The practical upshot: if your state exempts bullion, you’re in the clear regardless of where you buy. If your state taxes bullion, buying out of state postpones the tax obligation but doesn’t eliminate it. The only reliable way to avoid sales tax on precious metals is to live in, or move to, a state with a genuine exemption.
Sales tax is the cost of buying precious metals. Capital gains tax is the cost of selling at a profit. The IRS classifies physical gold, silver, platinum, and palladium as “collectibles,” which puts them in a less favorable tax bracket than stocks or real estate.3Office of the Law Revision Counsel. 26 U.S. Code 1 – Tax Imposed
If you hold bullion for more than one year before selling, any profit is taxed at a maximum federal rate of 28%. That’s notably higher than the 15% or 20% long-term capital gains rate that applies to most other investments. If your ordinary income tax bracket is below 28%, you’ll pay your marginal rate instead — the 28% is a ceiling, not a flat rate.4Internal Revenue Service. Capital Gains and Losses
Bullion held for one year or less gets hit harder. Short-term gains are taxed as ordinary income at your regular rate, which could be as high as 37% for high earners.4Internal Revenue Service. Capital Gains and Losses Flipping metals quickly for profit is an expensive strategy from a tax standpoint.
One tax advantage physical metals do have over stocks: the wash sale rule doesn’t apply. Under IRC Section 1091, if you sell stock at a loss and buy substantially identical stock within 30 days, you can’t deduct the loss.5Office of the Law Revision Counsel. 26 U.S. Code 1091 – Loss From Wash Sales of Stock or Securities That rule only covers “stock or securities.” Physical bullion is neither, so you can sell gold at a loss, immediately buy it back, and still claim the loss on your taxes. For investors who want to harvest tax losses while maintaining their position, this is a meaningful advantage.
If you inherit gold or silver, the tax rules reset in your favor. Under federal law, inherited property receives a “stepped-up basis” equal to its fair market value on the date of the original owner’s death.6Office of the Law Revision Counsel. 26 U.S. Code 1014 – Basis of Property Acquired From a Decedent Any appreciation that occurred during the decedent’s lifetime is effectively wiped clean for tax purposes. You only owe capital gains tax on increases above the value at the time you inherited it. Inherited collectibles also automatically qualify for long-term capital gains treatment regardless of how long you personally hold them.

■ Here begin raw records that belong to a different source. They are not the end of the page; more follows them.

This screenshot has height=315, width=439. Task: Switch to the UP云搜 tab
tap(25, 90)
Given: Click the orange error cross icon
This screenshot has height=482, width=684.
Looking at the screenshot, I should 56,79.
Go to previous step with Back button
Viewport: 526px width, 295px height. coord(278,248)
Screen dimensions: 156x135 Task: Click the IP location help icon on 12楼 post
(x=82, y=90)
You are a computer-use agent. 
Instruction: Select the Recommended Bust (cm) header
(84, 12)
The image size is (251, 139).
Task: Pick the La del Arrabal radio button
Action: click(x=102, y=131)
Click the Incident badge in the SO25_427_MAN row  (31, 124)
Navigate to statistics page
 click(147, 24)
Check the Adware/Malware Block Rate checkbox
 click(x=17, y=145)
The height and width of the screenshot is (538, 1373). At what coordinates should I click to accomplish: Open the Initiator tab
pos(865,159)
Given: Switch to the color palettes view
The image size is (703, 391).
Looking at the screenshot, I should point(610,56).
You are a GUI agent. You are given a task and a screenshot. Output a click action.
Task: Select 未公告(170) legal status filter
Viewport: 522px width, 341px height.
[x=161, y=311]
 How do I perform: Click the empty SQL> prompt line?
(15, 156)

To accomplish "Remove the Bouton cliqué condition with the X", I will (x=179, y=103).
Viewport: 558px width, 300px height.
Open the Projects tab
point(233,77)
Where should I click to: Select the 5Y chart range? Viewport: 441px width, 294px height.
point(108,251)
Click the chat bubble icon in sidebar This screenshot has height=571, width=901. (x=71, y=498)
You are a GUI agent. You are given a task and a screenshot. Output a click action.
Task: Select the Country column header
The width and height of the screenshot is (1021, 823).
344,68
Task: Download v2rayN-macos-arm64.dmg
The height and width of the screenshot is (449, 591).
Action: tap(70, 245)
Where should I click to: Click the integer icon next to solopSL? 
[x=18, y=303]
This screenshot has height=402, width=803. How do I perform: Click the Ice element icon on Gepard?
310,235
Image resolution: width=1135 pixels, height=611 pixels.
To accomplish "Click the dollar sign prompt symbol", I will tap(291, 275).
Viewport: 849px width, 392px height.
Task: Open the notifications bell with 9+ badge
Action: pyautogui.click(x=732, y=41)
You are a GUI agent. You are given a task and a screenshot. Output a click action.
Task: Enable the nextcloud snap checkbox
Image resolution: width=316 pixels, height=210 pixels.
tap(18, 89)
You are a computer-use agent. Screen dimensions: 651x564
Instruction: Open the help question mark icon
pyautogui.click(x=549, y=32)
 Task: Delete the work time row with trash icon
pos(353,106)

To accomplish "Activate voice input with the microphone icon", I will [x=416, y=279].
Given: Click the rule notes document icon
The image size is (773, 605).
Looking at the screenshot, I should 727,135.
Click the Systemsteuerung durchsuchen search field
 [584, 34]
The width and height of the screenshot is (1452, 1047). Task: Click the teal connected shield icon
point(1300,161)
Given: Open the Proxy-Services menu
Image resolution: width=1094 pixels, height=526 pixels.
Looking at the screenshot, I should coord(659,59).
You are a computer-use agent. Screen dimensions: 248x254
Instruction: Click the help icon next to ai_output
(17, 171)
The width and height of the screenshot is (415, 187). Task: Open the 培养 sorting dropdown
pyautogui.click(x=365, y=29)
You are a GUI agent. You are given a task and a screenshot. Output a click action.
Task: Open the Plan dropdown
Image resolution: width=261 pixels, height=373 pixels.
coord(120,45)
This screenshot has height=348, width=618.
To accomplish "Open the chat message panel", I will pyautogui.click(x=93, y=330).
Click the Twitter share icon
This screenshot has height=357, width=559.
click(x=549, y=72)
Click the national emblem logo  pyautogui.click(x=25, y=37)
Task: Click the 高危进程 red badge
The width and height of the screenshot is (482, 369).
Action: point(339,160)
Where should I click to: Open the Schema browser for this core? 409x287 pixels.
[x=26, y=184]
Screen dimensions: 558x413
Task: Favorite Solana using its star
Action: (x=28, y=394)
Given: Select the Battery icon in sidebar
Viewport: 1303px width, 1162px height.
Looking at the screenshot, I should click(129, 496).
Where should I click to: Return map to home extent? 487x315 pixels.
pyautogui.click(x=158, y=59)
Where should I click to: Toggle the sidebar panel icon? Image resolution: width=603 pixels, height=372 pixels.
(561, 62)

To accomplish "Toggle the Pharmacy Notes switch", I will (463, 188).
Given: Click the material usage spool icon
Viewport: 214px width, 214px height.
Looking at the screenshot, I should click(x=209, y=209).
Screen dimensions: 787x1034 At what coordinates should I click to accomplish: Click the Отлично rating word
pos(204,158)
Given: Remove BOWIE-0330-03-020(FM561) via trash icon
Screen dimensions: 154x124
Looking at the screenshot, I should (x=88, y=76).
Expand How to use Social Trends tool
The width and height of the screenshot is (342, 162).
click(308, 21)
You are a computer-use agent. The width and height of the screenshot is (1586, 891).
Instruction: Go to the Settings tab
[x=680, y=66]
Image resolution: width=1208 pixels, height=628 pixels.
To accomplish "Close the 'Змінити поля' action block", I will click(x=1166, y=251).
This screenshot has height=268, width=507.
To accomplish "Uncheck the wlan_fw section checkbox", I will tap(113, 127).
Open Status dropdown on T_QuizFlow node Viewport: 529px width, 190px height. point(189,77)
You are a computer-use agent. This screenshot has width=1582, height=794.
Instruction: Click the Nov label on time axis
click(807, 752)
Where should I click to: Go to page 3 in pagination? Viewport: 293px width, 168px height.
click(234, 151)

Holding gold or silver inside a self-directed IRA sidesteps both sales tax and immediate capital gains tax, but the IRS imposes strict rules on what qualifies. Under IRC Section 408(m), precious metals in an IRA must meet minimum fineness standards tied to commodity futures contract specifications. In practice, this means gold must be at least .995 fine, silver at least .999, and platinum and palladium at least .9995.7Office of the Law Revision Counsel. 26 USC 408 – Individual Retirement Accounts American Eagle coins get a specific statutory exception and qualify despite not meeting these fineness thresholds.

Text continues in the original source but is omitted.